Selon le Wall Street Journal, le 10 août, les communications internet qui polémiquaient sur ce thème ont été bloquées. Depuis le début de l’été, 28 provinces ont été touchées par les inondations, un million d’habitations ont été endommagées ou détruites et le gouvernement évalue les dommages à plus de 30 milliards de $.

Polémique autour de Wen Jiabao

Le quotidien japonais Asahi Shimbun rapporte que l’activiste des droits de l’homme Yu Jie a été placé sous surveillance en amont de la publication à Hong Kong d’un ouvrage sur le Premier Ministre : « Wen Jiabao, le meilleur comédien chinois ». Défendant le droit d’expression et de critiques, Yu Jie précise que la relation entre Wen Jiabao et Hu Jintao ressemble à celle entre Mao et Zhou Enlai.

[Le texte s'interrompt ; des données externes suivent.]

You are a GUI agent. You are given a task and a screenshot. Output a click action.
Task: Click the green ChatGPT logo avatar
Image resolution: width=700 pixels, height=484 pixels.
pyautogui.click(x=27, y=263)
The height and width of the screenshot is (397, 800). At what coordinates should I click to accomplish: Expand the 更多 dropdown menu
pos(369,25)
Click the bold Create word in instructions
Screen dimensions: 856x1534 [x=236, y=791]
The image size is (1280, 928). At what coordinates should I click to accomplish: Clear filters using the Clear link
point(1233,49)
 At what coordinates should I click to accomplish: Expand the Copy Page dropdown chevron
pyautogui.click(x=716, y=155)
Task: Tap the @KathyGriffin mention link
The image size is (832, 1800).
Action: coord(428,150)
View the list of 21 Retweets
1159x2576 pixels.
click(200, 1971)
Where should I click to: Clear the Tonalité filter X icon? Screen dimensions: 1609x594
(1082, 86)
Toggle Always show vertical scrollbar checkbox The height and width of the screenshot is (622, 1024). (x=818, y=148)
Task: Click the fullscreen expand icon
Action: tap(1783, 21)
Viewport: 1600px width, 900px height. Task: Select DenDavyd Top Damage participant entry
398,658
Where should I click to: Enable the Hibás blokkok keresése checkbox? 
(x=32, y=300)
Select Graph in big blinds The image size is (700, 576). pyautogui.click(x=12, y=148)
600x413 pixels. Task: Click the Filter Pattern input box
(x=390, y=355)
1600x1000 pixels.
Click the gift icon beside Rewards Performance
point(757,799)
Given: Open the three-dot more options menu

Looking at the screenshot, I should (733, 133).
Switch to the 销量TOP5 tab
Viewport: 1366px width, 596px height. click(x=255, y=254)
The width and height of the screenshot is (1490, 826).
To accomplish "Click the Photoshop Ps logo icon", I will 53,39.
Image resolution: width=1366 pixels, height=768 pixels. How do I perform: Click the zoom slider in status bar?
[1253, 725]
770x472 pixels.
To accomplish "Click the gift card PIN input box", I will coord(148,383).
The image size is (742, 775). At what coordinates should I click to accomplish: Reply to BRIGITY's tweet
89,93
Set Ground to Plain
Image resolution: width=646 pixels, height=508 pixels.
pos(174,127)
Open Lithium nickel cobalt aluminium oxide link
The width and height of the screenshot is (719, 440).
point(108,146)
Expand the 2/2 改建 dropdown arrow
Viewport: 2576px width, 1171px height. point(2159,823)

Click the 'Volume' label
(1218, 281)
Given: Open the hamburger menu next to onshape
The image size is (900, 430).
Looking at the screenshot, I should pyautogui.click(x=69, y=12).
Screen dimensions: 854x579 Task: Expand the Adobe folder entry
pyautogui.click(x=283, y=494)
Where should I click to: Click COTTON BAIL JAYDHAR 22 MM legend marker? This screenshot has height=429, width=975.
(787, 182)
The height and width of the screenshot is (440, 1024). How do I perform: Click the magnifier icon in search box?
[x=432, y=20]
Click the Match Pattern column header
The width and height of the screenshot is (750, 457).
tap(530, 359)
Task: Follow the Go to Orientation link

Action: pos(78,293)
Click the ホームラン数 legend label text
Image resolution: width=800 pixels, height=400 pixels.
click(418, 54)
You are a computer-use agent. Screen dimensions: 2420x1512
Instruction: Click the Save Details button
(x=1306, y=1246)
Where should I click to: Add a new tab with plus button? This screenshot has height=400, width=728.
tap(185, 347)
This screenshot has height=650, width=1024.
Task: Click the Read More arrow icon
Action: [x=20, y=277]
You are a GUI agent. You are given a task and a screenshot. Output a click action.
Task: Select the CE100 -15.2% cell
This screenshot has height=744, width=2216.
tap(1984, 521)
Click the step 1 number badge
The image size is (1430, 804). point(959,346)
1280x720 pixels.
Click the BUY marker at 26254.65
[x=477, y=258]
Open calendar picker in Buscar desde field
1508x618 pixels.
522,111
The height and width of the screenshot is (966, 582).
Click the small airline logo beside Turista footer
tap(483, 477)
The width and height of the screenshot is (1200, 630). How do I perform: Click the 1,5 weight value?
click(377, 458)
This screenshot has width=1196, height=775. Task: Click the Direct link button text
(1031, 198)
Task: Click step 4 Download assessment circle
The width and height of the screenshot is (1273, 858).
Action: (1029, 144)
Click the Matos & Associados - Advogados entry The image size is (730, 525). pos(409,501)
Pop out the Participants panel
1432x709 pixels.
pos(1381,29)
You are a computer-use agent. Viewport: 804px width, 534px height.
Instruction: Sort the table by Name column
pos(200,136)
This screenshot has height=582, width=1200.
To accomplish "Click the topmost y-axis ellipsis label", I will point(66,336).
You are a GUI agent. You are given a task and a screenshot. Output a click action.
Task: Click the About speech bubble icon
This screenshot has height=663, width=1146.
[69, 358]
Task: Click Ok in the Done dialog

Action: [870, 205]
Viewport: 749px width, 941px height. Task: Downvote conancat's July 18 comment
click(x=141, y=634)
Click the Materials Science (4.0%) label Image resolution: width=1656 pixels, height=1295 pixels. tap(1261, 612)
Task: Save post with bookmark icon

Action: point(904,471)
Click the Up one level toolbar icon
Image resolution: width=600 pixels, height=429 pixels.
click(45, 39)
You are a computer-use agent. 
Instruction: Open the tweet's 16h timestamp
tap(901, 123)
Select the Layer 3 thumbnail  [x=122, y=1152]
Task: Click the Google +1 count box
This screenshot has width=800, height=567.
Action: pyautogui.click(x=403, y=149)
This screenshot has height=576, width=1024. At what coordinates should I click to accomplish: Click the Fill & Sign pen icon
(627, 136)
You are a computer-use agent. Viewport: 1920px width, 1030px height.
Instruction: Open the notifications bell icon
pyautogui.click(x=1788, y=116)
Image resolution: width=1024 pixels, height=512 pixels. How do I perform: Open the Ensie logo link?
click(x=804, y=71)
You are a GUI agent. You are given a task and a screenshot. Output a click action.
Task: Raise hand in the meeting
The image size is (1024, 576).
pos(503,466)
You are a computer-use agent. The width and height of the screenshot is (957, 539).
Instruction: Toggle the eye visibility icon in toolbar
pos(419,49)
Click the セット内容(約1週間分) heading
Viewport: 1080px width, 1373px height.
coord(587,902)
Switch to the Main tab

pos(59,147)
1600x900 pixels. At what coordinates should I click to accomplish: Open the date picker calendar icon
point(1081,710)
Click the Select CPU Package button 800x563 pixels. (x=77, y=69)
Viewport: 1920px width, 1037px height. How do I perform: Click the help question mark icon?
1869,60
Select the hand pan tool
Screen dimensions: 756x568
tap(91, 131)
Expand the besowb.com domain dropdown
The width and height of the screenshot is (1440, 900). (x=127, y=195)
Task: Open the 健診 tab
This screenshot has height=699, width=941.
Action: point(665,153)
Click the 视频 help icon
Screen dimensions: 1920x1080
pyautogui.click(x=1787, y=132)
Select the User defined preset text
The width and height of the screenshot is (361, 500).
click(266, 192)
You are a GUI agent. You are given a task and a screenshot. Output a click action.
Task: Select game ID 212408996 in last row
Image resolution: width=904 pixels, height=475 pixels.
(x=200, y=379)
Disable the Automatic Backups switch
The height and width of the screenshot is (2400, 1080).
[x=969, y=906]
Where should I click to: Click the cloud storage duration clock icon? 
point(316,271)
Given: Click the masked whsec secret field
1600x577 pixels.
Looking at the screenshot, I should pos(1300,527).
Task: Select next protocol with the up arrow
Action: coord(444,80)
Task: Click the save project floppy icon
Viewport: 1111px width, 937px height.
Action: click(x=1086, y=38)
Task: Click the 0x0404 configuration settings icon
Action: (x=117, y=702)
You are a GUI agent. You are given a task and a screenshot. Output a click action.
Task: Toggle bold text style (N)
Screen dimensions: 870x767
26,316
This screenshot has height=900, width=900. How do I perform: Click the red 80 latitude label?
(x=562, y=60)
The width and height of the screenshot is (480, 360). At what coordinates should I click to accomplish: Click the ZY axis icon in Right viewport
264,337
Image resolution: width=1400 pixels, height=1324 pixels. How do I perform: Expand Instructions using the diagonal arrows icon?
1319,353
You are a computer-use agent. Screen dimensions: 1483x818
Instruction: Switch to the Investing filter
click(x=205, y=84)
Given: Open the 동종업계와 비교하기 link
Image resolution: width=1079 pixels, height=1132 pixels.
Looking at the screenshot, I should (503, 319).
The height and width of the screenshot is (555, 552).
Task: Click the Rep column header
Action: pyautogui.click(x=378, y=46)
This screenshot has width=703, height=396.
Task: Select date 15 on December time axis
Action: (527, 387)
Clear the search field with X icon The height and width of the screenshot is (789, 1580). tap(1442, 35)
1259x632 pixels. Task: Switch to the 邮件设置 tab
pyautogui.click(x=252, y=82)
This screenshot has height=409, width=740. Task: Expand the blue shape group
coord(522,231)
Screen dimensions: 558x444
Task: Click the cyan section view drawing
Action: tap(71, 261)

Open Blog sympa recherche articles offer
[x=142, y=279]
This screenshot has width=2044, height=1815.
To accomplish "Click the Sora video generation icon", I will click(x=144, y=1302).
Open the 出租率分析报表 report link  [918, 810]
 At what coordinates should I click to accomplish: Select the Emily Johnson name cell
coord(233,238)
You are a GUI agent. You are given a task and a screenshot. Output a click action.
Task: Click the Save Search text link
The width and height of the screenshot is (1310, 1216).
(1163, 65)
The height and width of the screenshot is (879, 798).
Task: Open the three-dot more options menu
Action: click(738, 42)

Il ajoute que, s’il est vrai que l’image de Wen Jiabao est positive, le Premier Ministre n’est en réalité pas différent des autres membres du Comité permanent.

Crispations militaires

Dans un article publié cette semaine par le Quotidien de l’armée, le Général Luo Yuan adopte un ton agressif pour revenir sur la controverse autour de manœuvres conjointes Séoul - Washington et sur les critiques américaines contre les revendications chinoises en Mer de Chine du Sud : « Les Etats-Unis repoussent les limites de leur zone d’intérêt stratégique jusqu’à nos portes : la Mer Jaune, la Mer de Chine du Sud (...)

Nous ne sommes les ennemis d’aucun pays, mais nous ne craignons pas ceux qui nous provoquent et ignorent nos intérêts vitaux ». Récemment le Pentagone avait tenu compte des critiques chinoises et annulé les manœuvres en Mer Jaune, pour les déplacer en Mer du Japon.

Porte-avions chinois

L’Asahi Shimbun rend compte de l’existence, confirmée par satellite, de deux terrains d’entraînement à l’appontage sur porte-avions, entièrement équipés, à Xingcheng, dans le Liaoning sur la côte Ouest du golfe de Bohai et à Xian. Bien que la construction de porte-avions chinois n’ait jamais été annoncée officiellement par la Chine, la Commission Militaire Centrale en a approuvé le principe en avril 2009.

Les appareils de l’APL destinés à l’aéronavale chinoise sont des Jian 15, copies de Sukhoi 33 russes, dont un exemplaire avait été acheté à l’Ukraine. Les actuelles controverses entre Washington et Pékin sur la souveraineté en Mer de Chine ne feront qu’accélérer la construction d’un premier porte-avions.